Problem: Reproduce the vector-extension thread verbatim from "I’m not sure" up to and including "should be changed.".

I’m not sure from reading this whether strided accesses that overlap are required to read the memory location multiple times.  The first three paragraphs sound like they are.  The fourth paragraph (the note) sounds like they are not – if one wants multiple accesses of the same memory location, one should use an ordered indexed operation (with constant index).

 

I thought we had said that the ordered indexed operations were the only ones that were constrained to access memory as many times as the naïvely interpreted instruction said.  That seems to mean the first three paragraphs should be changed.

 

It would seem quite unfortunate to require strided memory operations to be special cased for zero stride (but not x0).  If so, we also need to say what happens for positive and negative strides with absolute value less then the element size being accessed – or, for segmented accesses, less than the multiple segment size.

 

If strided, segmented loads where the stride is one segment are required to do multiple accesses, that would be even more unfortunate as it would keep them from being used efficiently for stencil operations.

 

      Bill


Re: Zve should be a strict subset of V, use new option to relax VLEN

ghost
 

* I wonder if there could be a table for what Zve* and V include in instructions with both YES and NO on appropriate lines of the table for what each extension must include. The statements, understandably, include what instructions are supported. But I have trouble with the process-of-elimination to see what's not included as well as with the comparison of Zve to V.
FYI, I'm working with Elisa Sawyer and others on a style and content guide for extension proposals, mostly based on the excellent bitmanip v1.0.0-rc1 draft. That draft includes a table like the one you're suggesting, and I'm advocating putting that in the guide as a recommendation.

--

L Peter Deutsch <ghost@major2nd.com> :: Aladdin Enterprises :: Healdsburg, CA

Was your vote really counted? http://www.verifiedvoting.org


Re: Zve should be a strict subset of V, use new option to relax VLEN

Bill Huffman
 

Hi Krste,

The descriptions of Zvl* look good. A couple of comments:

* The V description says vector length greater than or equal to 128. Should it instead refer to Zvl128b?

Stored data:
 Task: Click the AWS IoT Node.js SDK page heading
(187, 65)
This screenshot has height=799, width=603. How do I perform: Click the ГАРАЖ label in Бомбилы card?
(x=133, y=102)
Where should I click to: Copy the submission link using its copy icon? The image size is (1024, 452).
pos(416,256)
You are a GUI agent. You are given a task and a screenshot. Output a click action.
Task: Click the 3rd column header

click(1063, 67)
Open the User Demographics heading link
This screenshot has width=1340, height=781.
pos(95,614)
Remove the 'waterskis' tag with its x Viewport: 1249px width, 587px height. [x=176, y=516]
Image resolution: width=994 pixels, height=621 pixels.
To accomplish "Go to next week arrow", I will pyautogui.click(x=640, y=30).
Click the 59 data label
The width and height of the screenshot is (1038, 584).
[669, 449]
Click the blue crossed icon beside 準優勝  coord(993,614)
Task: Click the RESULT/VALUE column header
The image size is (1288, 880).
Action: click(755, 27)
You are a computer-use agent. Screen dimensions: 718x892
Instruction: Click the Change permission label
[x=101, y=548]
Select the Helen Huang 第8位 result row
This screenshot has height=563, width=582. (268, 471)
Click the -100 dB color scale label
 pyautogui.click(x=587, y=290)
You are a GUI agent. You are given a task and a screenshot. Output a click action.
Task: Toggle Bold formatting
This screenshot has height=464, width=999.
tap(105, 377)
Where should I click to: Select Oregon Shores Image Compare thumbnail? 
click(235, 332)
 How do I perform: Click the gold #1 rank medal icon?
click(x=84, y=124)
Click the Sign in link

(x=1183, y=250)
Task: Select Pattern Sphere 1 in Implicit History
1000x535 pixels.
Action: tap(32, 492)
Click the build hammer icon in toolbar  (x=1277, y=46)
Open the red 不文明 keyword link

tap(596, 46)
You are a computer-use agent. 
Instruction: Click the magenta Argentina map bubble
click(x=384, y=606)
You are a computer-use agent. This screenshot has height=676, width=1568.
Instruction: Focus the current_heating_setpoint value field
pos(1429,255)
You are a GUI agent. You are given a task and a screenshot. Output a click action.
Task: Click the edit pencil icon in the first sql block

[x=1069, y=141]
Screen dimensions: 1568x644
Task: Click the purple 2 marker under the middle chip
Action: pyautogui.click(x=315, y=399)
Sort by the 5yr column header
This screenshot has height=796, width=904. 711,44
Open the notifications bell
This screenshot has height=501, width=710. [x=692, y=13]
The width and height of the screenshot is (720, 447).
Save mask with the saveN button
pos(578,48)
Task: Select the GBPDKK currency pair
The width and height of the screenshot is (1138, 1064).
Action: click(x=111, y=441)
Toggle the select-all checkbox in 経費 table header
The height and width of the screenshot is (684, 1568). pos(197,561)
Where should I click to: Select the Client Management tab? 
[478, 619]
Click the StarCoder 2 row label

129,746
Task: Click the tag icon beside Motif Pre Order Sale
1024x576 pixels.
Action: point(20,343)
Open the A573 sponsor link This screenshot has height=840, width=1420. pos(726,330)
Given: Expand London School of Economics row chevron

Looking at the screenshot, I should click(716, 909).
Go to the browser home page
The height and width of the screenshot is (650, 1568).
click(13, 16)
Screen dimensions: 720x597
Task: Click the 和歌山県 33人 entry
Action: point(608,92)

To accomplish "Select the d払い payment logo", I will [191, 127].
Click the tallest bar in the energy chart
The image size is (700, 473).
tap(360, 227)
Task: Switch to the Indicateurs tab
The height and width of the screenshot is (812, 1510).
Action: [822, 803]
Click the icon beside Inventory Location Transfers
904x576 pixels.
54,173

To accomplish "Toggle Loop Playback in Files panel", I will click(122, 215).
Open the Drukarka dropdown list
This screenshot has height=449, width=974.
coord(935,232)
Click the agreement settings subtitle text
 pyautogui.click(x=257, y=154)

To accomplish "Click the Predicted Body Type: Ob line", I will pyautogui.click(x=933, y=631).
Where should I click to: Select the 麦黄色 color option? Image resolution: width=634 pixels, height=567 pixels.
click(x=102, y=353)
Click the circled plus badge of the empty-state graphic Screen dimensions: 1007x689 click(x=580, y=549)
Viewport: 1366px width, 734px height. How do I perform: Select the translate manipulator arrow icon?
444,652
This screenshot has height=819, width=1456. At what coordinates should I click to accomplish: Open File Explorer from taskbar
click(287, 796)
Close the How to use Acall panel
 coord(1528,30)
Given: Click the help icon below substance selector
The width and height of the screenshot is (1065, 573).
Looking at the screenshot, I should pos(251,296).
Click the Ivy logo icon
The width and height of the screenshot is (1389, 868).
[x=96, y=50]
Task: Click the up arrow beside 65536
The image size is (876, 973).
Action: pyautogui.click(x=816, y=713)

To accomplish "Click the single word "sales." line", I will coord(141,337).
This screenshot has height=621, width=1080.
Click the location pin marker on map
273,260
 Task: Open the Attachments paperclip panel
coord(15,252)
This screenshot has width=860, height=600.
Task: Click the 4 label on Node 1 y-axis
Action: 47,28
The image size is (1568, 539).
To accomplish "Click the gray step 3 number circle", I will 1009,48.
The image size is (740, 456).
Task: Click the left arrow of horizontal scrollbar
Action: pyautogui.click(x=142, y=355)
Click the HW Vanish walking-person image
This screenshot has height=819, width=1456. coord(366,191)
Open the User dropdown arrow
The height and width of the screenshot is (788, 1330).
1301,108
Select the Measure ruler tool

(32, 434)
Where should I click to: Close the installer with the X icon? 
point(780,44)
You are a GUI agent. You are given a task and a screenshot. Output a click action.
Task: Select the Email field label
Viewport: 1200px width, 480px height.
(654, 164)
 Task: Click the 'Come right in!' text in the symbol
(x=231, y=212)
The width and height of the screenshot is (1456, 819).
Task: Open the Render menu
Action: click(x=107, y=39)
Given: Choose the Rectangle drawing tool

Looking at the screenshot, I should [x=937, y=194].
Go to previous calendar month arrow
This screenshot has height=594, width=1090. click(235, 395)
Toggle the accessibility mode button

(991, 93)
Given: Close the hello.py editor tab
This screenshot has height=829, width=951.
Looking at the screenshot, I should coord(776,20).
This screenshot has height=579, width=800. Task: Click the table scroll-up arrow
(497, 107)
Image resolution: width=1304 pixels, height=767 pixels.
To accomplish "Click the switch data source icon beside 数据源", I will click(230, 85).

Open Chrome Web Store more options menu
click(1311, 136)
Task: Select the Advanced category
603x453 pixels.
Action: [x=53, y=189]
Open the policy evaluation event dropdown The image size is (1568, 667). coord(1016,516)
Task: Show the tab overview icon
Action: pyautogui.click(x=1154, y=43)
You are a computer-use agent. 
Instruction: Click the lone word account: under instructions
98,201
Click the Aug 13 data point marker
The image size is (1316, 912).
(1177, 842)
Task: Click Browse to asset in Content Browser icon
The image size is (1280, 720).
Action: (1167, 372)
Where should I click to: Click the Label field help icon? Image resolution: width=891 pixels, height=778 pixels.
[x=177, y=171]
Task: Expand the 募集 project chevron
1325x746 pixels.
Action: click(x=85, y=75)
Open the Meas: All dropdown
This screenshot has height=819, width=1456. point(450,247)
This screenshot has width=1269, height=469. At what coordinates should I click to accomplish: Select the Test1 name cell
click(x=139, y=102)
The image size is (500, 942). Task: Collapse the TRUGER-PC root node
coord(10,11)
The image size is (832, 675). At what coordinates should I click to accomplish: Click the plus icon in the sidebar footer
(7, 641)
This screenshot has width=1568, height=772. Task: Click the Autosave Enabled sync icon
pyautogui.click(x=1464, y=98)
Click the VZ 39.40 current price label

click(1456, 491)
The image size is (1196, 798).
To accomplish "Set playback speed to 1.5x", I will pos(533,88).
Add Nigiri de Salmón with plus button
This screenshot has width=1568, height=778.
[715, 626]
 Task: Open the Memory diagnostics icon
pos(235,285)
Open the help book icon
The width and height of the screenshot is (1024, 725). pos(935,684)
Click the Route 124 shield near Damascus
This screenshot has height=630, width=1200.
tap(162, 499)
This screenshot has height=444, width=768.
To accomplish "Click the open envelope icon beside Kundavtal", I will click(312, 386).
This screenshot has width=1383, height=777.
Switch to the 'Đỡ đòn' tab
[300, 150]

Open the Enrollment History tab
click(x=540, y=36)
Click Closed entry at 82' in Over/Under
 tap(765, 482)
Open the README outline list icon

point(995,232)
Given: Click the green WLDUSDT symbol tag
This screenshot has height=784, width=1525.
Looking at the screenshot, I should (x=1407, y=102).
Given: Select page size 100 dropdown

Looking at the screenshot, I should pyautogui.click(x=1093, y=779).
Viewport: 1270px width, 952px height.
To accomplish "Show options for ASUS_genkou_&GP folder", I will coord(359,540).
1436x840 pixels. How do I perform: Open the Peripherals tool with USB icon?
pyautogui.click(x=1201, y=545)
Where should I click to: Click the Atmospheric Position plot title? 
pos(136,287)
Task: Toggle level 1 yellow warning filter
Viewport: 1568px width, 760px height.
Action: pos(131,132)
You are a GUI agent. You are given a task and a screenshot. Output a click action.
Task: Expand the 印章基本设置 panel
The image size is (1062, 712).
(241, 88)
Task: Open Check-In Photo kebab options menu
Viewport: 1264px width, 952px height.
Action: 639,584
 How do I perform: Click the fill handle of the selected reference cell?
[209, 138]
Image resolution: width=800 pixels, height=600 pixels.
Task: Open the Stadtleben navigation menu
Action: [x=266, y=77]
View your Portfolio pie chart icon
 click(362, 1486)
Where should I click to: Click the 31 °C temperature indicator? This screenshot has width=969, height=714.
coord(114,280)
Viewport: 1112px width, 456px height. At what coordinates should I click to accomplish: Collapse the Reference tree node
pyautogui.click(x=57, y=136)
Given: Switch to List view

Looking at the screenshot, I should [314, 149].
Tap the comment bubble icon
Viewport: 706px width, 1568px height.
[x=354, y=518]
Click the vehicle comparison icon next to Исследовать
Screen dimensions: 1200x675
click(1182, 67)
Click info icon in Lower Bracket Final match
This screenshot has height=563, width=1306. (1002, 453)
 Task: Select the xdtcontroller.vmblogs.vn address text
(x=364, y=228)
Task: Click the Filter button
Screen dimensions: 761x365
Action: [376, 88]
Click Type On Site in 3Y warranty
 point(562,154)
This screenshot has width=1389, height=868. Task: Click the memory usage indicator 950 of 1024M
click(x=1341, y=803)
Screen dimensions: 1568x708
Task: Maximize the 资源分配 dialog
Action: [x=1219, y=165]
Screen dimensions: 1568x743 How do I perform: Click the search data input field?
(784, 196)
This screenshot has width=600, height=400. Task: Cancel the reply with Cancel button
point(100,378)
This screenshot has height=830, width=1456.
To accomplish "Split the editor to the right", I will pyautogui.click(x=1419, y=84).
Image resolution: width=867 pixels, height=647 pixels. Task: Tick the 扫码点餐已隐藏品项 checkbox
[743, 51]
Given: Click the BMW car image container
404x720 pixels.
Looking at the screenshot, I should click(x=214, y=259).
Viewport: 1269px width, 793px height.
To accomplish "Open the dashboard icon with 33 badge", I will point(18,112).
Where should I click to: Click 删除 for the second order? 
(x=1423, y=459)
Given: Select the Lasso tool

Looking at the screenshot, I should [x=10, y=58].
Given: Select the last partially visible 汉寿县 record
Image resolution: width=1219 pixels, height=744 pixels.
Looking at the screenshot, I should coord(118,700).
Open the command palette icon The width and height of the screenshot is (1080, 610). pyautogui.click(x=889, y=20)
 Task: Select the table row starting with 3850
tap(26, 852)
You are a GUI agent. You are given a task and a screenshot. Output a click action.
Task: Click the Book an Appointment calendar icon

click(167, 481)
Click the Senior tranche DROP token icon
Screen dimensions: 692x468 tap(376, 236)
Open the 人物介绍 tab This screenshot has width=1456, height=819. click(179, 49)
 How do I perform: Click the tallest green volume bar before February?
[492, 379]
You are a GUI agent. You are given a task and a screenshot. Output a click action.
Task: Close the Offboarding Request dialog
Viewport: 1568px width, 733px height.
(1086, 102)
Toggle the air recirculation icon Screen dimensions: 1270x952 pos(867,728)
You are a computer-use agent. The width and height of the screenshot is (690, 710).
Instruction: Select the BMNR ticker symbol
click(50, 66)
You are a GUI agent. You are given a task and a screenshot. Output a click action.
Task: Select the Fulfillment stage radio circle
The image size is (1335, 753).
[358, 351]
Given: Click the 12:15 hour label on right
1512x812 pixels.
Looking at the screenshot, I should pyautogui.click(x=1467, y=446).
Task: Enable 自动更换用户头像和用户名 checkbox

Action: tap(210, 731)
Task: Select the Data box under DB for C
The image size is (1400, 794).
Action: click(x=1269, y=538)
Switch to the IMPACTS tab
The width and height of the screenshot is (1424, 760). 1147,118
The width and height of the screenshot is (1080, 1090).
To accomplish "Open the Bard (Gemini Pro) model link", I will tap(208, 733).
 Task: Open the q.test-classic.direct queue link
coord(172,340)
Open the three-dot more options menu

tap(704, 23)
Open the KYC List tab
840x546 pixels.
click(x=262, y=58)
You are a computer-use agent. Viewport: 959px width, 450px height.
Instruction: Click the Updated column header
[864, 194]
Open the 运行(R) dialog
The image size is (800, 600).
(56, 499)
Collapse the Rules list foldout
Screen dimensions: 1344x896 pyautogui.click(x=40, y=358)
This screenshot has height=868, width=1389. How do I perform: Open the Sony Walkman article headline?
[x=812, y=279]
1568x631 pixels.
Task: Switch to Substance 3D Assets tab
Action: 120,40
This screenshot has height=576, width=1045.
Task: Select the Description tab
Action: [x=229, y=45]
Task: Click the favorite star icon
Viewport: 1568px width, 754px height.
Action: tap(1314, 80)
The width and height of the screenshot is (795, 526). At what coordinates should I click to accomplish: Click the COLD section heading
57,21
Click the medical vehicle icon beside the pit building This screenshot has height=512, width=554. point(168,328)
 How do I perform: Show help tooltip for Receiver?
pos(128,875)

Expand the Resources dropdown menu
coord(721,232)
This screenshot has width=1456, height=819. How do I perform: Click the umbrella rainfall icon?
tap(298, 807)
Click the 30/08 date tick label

Final result:
I’m not sure from reading this whether strided accesses that overlap are required to read the memory location multiple times.  The first three paragraphs sound like they are.  The fourth paragraph (the note) sounds like they are not – if one wants multiple accesses of the same memory location, one should use an ordered indexed operation (with constant index).

 

I thought we had said that the ordered indexed operations were the only ones that were constrained to access memory as many times as the naïvely interpreted instruction said.  That seems to mean the first three paragraphs should be changed.